| The request |
Write out each of the rows below word for word, with nothing changed.

| Records provided |
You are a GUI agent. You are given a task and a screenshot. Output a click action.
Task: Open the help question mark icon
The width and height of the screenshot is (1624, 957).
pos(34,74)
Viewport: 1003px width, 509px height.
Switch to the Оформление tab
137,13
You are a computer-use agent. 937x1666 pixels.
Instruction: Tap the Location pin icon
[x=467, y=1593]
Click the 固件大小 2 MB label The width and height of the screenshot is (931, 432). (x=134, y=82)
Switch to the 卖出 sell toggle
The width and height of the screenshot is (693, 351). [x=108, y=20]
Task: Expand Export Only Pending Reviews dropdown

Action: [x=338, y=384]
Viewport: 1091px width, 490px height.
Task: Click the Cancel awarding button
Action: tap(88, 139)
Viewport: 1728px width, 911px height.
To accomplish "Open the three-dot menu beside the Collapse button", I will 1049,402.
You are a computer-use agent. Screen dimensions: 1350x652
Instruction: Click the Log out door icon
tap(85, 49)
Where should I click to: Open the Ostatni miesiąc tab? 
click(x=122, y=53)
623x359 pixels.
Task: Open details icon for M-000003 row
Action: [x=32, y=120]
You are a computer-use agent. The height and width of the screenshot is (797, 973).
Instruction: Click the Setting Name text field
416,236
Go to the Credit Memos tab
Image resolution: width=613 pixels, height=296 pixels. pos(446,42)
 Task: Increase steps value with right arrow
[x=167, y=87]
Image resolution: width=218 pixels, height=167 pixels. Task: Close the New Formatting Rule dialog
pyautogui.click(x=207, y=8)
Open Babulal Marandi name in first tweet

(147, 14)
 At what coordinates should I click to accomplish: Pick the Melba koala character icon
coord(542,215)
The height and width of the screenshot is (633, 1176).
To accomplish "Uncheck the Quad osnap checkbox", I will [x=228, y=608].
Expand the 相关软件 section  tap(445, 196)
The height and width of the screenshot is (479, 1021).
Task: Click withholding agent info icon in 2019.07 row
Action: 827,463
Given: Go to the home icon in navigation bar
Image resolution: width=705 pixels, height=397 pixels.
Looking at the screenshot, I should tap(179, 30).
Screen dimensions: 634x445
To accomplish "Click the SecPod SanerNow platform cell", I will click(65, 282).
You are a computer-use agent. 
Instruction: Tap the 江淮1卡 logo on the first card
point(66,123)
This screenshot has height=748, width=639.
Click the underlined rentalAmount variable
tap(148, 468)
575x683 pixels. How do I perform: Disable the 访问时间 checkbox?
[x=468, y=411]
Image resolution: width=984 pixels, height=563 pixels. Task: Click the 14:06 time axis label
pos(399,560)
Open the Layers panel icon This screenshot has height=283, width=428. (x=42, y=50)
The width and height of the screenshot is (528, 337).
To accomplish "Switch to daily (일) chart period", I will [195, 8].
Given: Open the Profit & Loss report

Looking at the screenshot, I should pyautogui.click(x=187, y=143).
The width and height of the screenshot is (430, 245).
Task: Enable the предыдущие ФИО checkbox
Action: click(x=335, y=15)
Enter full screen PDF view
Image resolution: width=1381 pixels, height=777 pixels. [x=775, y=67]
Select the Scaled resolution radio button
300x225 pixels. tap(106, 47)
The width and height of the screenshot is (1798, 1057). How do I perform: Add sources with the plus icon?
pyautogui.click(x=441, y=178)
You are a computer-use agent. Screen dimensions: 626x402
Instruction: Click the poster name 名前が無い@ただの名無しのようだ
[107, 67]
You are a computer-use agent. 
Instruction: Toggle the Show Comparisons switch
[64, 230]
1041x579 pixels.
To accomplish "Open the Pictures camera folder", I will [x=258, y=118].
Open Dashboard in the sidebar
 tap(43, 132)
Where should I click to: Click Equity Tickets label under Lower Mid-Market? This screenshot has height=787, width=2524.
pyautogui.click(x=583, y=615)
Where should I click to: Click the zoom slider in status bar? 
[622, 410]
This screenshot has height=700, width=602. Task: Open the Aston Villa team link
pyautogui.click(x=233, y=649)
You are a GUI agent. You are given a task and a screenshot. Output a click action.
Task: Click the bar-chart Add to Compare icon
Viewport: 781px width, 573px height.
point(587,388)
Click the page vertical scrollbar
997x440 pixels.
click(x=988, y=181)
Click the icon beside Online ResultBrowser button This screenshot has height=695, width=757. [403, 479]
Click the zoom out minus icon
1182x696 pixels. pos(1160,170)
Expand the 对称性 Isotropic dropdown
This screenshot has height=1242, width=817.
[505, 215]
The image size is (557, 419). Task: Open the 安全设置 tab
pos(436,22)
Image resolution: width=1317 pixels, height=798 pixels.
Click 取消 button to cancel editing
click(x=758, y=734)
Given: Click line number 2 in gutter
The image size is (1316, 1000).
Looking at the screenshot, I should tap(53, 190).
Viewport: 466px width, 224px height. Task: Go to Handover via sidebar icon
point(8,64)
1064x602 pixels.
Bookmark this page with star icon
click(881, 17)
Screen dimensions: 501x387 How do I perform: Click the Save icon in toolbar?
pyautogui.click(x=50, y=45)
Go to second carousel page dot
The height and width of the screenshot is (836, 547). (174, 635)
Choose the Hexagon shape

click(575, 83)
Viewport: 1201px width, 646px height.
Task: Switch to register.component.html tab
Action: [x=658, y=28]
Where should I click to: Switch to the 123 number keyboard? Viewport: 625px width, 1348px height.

| Task solution |
You are a GUI agent. You are given a task and a screenshot. Output a click action.
Task: Open the help question mark icon
The width and height of the screenshot is (1624, 957).
pos(34,74)
Viewport: 1003px width, 509px height.
Switch to the Оформление tab
137,13
You are a computer-use agent. 937x1666 pixels.
Instruction: Tap the Location pin icon
[x=467, y=1593]
Click the 固件大小 2 MB label The width and height of the screenshot is (931, 432). (x=134, y=82)
Switch to the 卖出 sell toggle
The width and height of the screenshot is (693, 351). [x=108, y=20]
Task: Expand Export Only Pending Reviews dropdown

Action: [x=338, y=384]
Viewport: 1091px width, 490px height.
Task: Click the Cancel awarding button
Action: tap(88, 139)
Viewport: 1728px width, 911px height.
To accomplish "Open the three-dot menu beside the Collapse button", I will 1049,402.
You are a computer-use agent. Screen dimensions: 1350x652
Instruction: Click the Log out door icon
tap(85, 49)
Where should I click to: Open the Ostatni miesiąc tab? 
click(x=122, y=53)
623x359 pixels.
Task: Open details icon for M-000003 row
Action: [x=32, y=120]
You are a computer-use agent. The height and width of the screenshot is (797, 973).
Instruction: Click the Setting Name text field
416,236
Go to the Credit Memos tab
Image resolution: width=613 pixels, height=296 pixels. pos(446,42)
 Task: Increase steps value with right arrow
[x=167, y=87]
Image resolution: width=218 pixels, height=167 pixels. Task: Close the New Formatting Rule dialog
pyautogui.click(x=207, y=8)
Open Babulal Marandi name in first tweet

(147, 14)
 At what coordinates should I click to accomplish: Pick the Melba koala character icon
coord(542,215)
The height and width of the screenshot is (633, 1176).
To accomplish "Uncheck the Quad osnap checkbox", I will [x=228, y=608].
Expand the 相关软件 section  tap(445, 196)
The height and width of the screenshot is (479, 1021).
Task: Click withholding agent info icon in 2019.07 row
Action: 827,463
Given: Go to the home icon in navigation bar
Image resolution: width=705 pixels, height=397 pixels.
Looking at the screenshot, I should tap(179, 30).
Screen dimensions: 634x445
To accomplish "Click the SecPod SanerNow platform cell", I will click(65, 282).
You are a computer-use agent. 
Instruction: Tap the 江淮1卡 logo on the first card
point(66,123)
This screenshot has height=748, width=639.
Click the underlined rentalAmount variable
tap(148, 468)
575x683 pixels. How do I perform: Disable the 访问时间 checkbox?
[x=468, y=411]
Image resolution: width=984 pixels, height=563 pixels. Task: Click the 14:06 time axis label
pos(399,560)
Open the Layers panel icon This screenshot has height=283, width=428. (x=42, y=50)
The width and height of the screenshot is (528, 337).
To accomplish "Switch to daily (일) chart period", I will [195, 8].
Given: Open the Profit & Loss report

Looking at the screenshot, I should pyautogui.click(x=187, y=143).
The width and height of the screenshot is (430, 245).
Task: Enable the предыдущие ФИО checkbox
Action: click(x=335, y=15)
Enter full screen PDF view
Image resolution: width=1381 pixels, height=777 pixels. [x=775, y=67]
Select the Scaled resolution radio button
300x225 pixels. tap(106, 47)
The width and height of the screenshot is (1798, 1057). How do I perform: Add sources with the plus icon?
pyautogui.click(x=441, y=178)
You are a computer-use agent. Screen dimensions: 626x402
Instruction: Click the poster name 名前が無い@ただの名無しのようだ
[107, 67]
You are a computer-use agent. 
Instruction: Toggle the Show Comparisons switch
[64, 230]
1041x579 pixels.
To accomplish "Open the Pictures camera folder", I will [x=258, y=118].
Open Dashboard in the sidebar
 tap(43, 132)
Where should I click to: Click Equity Tickets label under Lower Mid-Market? This screenshot has height=787, width=2524.
pyautogui.click(x=583, y=615)
Where should I click to: Click the zoom slider in status bar? 
[622, 410]
This screenshot has height=700, width=602. Task: Open the Aston Villa team link
pyautogui.click(x=233, y=649)
You are a GUI agent. You are given a task and a screenshot. Output a click action.
Task: Click the bar-chart Add to Compare icon
Viewport: 781px width, 573px height.
point(587,388)
Click the page vertical scrollbar
997x440 pixels.
click(x=988, y=181)
Click the icon beside Online ResultBrowser button This screenshot has height=695, width=757. [403, 479]
Click the zoom out minus icon
1182x696 pixels. pos(1160,170)
Expand the 对称性 Isotropic dropdown
This screenshot has height=1242, width=817.
[505, 215]
The image size is (557, 419). Task: Open the 安全设置 tab
pos(436,22)
Image resolution: width=1317 pixels, height=798 pixels.
Click 取消 button to cancel editing
click(x=758, y=734)
Given: Click line number 2 in gutter
The image size is (1316, 1000).
Looking at the screenshot, I should tap(53, 190).
Viewport: 466px width, 224px height. Task: Go to Handover via sidebar icon
point(8,64)
1064x602 pixels.
Bookmark this page with star icon
click(881, 17)
Screen dimensions: 501x387 How do I perform: Click the Save icon in toolbar?
pyautogui.click(x=50, y=45)
Go to second carousel page dot
The height and width of the screenshot is (836, 547). (174, 635)
Choose the Hexagon shape

click(575, 83)
Viewport: 1201px width, 646px height.
Task: Switch to register.component.html tab
Action: [x=658, y=28]
Where should I click to: Switch to the 123 number keyboard? Viewport: 625px width, 1348px height.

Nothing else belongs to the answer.